> Goal of the exercise
Across the lines of the records below, how many have the string "beside" in them? Answer with the number alone.

Source records:
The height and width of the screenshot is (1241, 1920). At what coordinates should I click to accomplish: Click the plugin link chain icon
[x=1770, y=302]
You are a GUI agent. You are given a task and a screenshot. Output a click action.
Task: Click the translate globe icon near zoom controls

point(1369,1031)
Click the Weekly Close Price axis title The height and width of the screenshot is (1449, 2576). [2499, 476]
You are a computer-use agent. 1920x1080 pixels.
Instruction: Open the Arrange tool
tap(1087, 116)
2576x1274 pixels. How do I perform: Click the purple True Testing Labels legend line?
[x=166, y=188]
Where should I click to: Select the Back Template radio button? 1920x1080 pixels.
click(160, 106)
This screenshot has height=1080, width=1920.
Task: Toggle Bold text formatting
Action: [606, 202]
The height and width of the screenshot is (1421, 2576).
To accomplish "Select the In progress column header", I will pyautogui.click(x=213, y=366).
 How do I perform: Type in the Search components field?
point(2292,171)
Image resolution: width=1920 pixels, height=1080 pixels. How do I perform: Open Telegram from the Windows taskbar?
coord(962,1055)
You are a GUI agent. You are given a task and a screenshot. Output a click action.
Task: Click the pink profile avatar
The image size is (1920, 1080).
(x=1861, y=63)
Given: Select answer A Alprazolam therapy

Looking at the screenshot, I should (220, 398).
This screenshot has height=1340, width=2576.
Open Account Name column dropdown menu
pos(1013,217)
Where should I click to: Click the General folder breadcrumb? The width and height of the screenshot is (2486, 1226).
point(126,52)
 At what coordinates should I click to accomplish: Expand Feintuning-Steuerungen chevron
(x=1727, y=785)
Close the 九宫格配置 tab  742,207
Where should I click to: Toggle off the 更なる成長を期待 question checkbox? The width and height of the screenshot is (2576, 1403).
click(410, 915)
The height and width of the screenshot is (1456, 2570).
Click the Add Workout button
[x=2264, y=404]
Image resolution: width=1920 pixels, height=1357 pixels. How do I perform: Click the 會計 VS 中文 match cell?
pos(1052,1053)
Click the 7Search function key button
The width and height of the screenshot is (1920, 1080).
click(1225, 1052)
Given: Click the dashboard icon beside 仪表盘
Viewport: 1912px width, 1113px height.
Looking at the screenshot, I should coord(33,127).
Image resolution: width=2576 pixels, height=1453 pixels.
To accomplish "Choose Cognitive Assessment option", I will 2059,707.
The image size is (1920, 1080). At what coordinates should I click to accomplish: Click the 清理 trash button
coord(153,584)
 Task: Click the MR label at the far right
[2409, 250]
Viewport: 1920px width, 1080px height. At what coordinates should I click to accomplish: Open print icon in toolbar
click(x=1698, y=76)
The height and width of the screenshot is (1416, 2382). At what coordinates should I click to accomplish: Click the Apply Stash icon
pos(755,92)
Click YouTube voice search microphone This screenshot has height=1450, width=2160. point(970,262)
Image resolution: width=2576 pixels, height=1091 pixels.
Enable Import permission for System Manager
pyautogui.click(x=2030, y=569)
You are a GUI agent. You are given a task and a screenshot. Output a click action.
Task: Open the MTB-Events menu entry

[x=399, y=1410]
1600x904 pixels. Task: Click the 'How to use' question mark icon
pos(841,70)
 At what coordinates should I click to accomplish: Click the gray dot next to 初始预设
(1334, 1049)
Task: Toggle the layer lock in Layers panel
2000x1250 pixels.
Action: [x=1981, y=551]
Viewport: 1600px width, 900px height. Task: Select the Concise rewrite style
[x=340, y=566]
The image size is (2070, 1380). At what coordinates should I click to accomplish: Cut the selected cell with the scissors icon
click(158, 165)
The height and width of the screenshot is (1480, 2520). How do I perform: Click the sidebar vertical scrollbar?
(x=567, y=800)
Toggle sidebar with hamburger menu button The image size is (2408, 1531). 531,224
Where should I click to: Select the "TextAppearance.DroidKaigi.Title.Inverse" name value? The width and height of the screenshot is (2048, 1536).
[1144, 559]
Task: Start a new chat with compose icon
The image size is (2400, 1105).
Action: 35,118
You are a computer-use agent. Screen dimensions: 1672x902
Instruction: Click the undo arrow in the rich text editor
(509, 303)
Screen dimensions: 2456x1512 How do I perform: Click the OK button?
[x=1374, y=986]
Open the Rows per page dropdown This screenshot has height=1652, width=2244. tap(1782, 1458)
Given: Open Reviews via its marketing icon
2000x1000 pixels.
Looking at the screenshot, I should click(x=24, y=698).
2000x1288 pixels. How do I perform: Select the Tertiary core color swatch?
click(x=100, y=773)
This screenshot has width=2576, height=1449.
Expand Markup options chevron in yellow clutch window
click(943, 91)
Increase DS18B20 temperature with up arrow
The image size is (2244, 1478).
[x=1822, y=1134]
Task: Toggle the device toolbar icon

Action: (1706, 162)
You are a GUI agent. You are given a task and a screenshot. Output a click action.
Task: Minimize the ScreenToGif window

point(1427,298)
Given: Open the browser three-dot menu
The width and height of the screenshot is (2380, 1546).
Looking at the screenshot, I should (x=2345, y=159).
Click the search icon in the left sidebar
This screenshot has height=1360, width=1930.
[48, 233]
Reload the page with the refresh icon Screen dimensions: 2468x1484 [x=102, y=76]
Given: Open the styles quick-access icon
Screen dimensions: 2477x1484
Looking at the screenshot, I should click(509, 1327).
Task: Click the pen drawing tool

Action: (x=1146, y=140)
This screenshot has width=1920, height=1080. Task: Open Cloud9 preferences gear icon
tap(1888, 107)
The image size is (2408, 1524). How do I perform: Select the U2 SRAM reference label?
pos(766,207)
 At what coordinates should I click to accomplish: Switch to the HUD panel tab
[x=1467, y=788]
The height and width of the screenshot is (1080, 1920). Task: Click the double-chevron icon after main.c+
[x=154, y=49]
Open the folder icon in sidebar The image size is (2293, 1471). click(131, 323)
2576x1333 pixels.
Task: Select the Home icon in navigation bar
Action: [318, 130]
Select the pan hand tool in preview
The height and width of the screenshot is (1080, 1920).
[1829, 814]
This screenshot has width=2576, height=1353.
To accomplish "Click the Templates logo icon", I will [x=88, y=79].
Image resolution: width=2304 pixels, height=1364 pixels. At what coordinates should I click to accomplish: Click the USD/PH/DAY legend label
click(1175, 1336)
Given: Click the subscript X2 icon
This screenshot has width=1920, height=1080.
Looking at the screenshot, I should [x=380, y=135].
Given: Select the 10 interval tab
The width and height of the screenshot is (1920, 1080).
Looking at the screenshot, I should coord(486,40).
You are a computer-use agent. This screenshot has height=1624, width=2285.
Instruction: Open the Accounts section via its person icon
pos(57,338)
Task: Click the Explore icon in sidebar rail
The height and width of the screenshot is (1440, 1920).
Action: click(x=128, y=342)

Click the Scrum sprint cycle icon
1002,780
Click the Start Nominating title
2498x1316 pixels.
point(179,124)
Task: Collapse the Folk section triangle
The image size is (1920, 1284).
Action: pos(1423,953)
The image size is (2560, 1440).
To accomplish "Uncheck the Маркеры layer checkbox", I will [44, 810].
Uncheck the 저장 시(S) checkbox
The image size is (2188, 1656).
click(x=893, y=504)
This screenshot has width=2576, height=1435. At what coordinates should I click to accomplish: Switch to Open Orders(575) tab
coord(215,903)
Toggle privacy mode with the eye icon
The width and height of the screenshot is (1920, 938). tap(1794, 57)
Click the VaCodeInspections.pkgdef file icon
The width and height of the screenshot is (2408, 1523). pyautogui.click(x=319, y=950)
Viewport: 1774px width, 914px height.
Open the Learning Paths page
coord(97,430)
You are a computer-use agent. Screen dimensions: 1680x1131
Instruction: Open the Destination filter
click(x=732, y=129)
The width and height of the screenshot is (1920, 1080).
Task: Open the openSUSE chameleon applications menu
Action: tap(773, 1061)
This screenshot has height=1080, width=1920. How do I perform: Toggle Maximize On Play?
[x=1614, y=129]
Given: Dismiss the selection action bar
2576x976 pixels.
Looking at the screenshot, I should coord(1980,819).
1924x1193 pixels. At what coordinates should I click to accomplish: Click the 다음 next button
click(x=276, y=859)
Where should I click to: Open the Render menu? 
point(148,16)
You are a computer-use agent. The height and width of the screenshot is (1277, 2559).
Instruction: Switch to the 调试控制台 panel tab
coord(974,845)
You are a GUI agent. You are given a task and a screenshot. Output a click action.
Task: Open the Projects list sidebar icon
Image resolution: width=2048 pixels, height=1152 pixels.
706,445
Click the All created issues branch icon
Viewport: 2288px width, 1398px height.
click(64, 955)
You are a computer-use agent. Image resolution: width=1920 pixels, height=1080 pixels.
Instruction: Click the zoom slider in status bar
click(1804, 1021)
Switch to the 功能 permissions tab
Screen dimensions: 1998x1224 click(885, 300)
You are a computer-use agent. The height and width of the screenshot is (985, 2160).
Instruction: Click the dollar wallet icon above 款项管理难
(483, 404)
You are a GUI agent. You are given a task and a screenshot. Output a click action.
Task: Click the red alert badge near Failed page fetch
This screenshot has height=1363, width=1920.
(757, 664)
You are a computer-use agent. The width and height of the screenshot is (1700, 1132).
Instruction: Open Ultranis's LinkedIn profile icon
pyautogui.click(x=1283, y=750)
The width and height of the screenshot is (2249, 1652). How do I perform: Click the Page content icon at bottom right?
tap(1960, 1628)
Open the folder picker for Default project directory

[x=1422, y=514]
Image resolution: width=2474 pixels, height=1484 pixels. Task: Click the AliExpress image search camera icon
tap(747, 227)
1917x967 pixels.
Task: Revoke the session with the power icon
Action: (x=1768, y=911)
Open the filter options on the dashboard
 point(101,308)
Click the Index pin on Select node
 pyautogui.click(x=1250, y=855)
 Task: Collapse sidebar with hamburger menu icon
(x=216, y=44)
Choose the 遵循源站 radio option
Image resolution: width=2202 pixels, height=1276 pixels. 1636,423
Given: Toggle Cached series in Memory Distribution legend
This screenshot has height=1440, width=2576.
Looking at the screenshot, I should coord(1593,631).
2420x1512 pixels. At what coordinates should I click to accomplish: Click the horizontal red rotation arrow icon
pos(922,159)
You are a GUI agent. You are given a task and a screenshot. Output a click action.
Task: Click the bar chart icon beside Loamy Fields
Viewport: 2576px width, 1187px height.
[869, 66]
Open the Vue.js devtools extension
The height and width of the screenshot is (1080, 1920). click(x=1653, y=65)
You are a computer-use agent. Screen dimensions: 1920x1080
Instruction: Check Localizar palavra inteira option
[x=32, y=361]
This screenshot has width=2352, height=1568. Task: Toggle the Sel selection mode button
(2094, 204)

> Completed exercise
2